Woman Sues Boston Red Sox for $9.5 Million After Getting Hit in the Face with a Foul Ball
A Massachusetts woman has sued the Boston Red Sox and team owner John Henry for negligence after being hit by a foul ball in 2014
A Massachusetts woman has sued the Boston Red Sox and team owner John Henry for negligence after being hit by a foul ball in 2014.
While watching the Red Sox play against the Minnesota Twins in Fenway Park in 2014, Stephanie Taubin claims she suffered “facial fractures” and “neurological damage” after being hit by a foul ball, according to video footage from ABC News of her testimony at Suffolk County Superior Court on Monday .
During the game, Taubin was sitting in a section of luxury boxes above home plate, where the layer of protective glass separating the fans from the field had been removed in 2005, according to WCVB.

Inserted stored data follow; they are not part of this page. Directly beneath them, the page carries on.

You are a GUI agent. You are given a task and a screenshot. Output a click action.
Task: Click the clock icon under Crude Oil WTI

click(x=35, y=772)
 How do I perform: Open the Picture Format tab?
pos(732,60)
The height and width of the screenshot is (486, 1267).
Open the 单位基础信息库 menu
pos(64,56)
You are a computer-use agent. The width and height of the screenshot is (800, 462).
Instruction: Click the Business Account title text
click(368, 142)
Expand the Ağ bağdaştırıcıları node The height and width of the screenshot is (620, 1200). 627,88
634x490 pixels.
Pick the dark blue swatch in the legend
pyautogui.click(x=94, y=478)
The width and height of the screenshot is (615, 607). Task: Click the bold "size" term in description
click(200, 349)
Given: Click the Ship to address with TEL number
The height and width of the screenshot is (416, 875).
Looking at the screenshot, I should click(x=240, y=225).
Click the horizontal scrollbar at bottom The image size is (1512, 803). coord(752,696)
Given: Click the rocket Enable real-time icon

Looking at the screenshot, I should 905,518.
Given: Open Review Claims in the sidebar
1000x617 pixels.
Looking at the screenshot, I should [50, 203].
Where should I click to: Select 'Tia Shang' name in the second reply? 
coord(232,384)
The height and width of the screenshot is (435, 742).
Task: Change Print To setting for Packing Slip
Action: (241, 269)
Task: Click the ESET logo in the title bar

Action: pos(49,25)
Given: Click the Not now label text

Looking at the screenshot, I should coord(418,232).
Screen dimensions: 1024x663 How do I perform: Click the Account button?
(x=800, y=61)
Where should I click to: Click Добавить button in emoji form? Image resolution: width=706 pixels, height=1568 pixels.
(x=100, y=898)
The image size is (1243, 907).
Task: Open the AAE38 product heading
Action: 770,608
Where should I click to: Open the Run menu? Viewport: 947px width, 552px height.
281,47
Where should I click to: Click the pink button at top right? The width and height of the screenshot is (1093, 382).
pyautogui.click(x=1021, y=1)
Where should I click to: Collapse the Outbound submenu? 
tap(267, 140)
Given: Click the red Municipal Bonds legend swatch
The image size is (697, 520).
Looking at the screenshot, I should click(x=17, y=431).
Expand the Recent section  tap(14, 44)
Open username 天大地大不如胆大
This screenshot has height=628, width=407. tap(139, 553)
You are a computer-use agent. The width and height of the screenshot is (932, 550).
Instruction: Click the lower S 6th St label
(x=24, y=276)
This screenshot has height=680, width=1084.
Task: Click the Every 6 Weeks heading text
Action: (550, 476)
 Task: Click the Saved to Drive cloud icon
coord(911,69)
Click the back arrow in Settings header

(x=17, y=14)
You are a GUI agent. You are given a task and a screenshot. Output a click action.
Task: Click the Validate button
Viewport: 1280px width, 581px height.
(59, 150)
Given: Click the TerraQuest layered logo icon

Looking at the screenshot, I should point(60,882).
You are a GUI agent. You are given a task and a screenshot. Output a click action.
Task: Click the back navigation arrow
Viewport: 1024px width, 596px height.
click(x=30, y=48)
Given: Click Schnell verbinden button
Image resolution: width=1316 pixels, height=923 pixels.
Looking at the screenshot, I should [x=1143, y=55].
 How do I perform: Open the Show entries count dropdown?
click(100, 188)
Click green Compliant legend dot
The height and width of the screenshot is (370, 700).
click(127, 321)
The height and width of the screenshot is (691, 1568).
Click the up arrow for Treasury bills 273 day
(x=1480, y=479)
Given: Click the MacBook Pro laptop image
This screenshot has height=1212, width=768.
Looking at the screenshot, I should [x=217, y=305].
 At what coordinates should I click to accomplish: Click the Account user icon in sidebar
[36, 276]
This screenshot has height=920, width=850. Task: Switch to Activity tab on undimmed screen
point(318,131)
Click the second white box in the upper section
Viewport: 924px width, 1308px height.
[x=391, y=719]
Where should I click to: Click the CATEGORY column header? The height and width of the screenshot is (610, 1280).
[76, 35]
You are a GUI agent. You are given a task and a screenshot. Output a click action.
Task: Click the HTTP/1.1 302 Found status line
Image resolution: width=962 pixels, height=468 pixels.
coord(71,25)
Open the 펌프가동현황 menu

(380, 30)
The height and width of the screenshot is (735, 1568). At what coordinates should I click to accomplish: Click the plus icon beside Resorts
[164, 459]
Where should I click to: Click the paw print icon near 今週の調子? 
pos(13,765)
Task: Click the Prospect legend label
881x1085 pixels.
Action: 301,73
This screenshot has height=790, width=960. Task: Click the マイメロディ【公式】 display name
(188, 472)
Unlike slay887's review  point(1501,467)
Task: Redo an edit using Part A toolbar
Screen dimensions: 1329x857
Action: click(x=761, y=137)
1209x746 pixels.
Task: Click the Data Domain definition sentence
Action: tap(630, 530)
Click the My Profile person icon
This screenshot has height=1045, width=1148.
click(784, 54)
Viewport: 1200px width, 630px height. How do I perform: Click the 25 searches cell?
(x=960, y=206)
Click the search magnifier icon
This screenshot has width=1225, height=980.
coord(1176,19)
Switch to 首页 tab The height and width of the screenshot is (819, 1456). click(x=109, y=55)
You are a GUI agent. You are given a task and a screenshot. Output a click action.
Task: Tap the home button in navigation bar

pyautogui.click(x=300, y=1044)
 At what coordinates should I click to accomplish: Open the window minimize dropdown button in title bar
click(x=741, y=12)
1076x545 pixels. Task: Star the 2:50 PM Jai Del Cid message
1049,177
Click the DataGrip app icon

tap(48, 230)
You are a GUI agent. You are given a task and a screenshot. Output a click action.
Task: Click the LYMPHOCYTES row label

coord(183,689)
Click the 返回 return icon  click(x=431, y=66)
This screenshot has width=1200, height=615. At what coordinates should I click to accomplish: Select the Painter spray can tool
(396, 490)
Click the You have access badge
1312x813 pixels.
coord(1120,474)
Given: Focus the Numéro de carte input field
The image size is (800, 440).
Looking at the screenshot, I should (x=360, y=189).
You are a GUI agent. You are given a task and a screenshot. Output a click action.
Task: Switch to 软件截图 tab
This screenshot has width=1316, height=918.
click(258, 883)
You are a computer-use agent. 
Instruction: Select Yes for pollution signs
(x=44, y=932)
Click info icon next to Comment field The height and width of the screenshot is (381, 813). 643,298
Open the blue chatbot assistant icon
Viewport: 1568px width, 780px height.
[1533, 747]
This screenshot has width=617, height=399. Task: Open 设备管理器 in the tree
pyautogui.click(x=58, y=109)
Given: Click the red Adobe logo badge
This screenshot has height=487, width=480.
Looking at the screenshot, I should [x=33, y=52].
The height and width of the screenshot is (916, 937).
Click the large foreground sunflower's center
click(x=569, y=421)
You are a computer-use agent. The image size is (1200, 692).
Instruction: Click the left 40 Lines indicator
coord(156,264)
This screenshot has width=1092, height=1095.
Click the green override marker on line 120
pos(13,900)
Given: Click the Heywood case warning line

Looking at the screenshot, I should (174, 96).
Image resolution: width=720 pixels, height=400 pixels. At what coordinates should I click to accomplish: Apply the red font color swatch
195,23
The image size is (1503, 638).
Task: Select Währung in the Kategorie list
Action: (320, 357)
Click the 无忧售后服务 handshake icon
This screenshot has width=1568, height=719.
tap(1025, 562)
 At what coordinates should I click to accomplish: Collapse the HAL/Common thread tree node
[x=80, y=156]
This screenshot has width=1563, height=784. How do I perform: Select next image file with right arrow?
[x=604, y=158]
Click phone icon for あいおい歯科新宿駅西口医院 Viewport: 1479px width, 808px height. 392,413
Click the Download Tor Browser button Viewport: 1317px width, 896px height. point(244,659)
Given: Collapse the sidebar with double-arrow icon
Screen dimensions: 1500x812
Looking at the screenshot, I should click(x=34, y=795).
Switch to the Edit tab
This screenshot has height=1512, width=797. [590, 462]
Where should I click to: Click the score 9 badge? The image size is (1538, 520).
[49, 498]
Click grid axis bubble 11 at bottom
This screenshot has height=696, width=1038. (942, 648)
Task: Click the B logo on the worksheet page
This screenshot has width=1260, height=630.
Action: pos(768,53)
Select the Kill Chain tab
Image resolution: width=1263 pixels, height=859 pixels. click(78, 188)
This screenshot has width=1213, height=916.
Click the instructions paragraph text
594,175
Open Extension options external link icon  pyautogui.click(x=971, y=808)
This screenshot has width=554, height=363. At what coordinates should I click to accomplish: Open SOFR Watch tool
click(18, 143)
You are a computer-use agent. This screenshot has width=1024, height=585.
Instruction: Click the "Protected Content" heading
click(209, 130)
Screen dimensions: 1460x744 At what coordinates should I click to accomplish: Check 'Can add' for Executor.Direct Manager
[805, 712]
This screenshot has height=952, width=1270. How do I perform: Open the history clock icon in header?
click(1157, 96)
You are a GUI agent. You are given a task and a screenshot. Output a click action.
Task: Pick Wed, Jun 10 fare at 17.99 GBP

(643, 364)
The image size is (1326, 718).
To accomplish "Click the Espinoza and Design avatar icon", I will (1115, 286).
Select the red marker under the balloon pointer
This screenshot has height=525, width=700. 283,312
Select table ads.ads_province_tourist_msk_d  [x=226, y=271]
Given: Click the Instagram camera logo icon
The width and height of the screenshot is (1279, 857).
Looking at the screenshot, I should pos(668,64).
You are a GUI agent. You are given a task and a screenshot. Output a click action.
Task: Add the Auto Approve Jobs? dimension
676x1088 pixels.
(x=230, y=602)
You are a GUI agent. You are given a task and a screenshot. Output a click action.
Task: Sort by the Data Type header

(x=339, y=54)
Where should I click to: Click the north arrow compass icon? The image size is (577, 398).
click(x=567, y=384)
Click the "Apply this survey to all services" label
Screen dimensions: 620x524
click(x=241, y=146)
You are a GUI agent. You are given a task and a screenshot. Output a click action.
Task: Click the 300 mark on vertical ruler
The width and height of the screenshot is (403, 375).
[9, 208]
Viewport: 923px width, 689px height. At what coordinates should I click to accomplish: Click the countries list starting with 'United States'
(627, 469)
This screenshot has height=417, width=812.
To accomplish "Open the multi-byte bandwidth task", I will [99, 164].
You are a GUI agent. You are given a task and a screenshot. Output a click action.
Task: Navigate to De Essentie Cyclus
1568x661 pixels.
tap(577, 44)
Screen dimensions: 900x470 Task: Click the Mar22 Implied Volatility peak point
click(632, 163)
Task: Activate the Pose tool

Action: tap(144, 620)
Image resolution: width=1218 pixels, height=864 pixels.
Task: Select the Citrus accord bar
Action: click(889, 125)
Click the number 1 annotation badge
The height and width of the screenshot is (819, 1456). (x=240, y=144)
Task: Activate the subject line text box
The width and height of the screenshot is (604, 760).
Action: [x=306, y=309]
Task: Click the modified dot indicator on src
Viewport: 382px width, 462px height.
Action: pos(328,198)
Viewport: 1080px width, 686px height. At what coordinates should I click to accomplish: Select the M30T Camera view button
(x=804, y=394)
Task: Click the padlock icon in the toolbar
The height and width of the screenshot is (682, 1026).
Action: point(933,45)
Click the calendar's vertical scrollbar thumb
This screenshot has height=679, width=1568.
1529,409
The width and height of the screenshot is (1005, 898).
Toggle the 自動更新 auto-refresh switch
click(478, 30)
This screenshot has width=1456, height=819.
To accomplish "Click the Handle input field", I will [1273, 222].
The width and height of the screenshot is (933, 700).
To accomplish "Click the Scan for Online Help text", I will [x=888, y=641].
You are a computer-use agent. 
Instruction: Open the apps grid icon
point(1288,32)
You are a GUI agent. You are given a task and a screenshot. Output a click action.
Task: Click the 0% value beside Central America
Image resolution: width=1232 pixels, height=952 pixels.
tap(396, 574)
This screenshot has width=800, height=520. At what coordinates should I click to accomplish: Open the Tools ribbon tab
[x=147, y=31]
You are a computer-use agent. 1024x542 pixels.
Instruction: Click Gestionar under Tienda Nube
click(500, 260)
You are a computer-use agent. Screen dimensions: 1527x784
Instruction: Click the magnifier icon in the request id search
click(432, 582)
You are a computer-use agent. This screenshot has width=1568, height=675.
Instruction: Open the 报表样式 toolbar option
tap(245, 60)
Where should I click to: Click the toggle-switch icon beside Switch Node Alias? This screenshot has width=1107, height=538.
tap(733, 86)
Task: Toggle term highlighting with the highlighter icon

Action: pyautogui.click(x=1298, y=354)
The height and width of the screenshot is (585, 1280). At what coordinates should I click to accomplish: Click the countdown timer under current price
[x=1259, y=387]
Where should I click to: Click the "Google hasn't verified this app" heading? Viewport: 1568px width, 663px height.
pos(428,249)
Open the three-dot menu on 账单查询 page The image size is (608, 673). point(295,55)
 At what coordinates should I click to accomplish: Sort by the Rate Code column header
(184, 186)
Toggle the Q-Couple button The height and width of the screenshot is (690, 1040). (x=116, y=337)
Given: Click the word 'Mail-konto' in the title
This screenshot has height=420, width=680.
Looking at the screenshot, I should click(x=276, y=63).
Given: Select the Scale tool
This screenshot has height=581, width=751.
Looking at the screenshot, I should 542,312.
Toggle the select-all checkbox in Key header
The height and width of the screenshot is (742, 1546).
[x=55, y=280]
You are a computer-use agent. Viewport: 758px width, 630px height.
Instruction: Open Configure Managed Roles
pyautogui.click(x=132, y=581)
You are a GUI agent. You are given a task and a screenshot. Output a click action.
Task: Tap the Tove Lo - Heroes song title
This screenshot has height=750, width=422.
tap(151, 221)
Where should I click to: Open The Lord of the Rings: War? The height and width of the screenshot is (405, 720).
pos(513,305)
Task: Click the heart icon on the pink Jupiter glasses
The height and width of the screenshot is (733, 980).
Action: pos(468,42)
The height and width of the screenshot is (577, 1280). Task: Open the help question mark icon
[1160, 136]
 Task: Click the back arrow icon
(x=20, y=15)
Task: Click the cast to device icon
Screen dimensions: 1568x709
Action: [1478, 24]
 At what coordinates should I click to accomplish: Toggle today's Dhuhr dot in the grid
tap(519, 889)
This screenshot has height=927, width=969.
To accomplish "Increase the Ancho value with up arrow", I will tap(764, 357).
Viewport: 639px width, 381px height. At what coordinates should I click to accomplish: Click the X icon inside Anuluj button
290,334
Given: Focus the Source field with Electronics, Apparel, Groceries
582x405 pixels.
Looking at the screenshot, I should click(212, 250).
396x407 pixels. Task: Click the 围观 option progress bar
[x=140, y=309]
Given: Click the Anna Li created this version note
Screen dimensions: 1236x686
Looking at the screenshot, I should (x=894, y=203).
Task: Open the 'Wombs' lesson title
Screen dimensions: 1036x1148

After the ball struck her on the left side of her face, Taubin claimed she “felt the bones in my face crack and felt an enormous amount of pain,” the outlet reported.
While testifying before jurors on Wednesday, Taubin acknowledged that she had been aware of warning signs posted around Fenway Park regarding foul balls, reported CBS Boston. Taubin also told jurors she did not lose any wages as a result of her injury.
Taubin, who filed the lawsuit in 2015, also testified in court that she is still suffering as a result of her injuries, despite having three surgeries, according to WHDH.
In a statement to PEOPLE, Boston Red Sox spokesperson Zineb Curran says, “The Red Sox, including Principal Owner John Henry, have always viewed fan safety as a fundamental priority at Fenway Park. Since 2002, the club has taken the appropriate measures pertaining to the safety and security of our fans, designed to ensure the game experience at Fenway Park is one that is both safe and enjoyable. While this matter remains actively in trial before a jury, we are not at liberty to comment further.”
While testifying in court on Friday, Henry acknowledged the glass shield in that particular section of the stadium had been removed, according to WCVB. He also testified that the removed glass made that section more dangerous.
In the nine years that the glass partition was not up, according to Red Sox records, as many as 51 people sitting in the boxes above home plate were hit by balls, requiring medical attention, the outlet reported.
The glass has since been replaced.
The next scheduled court date is on Friday, according to court records.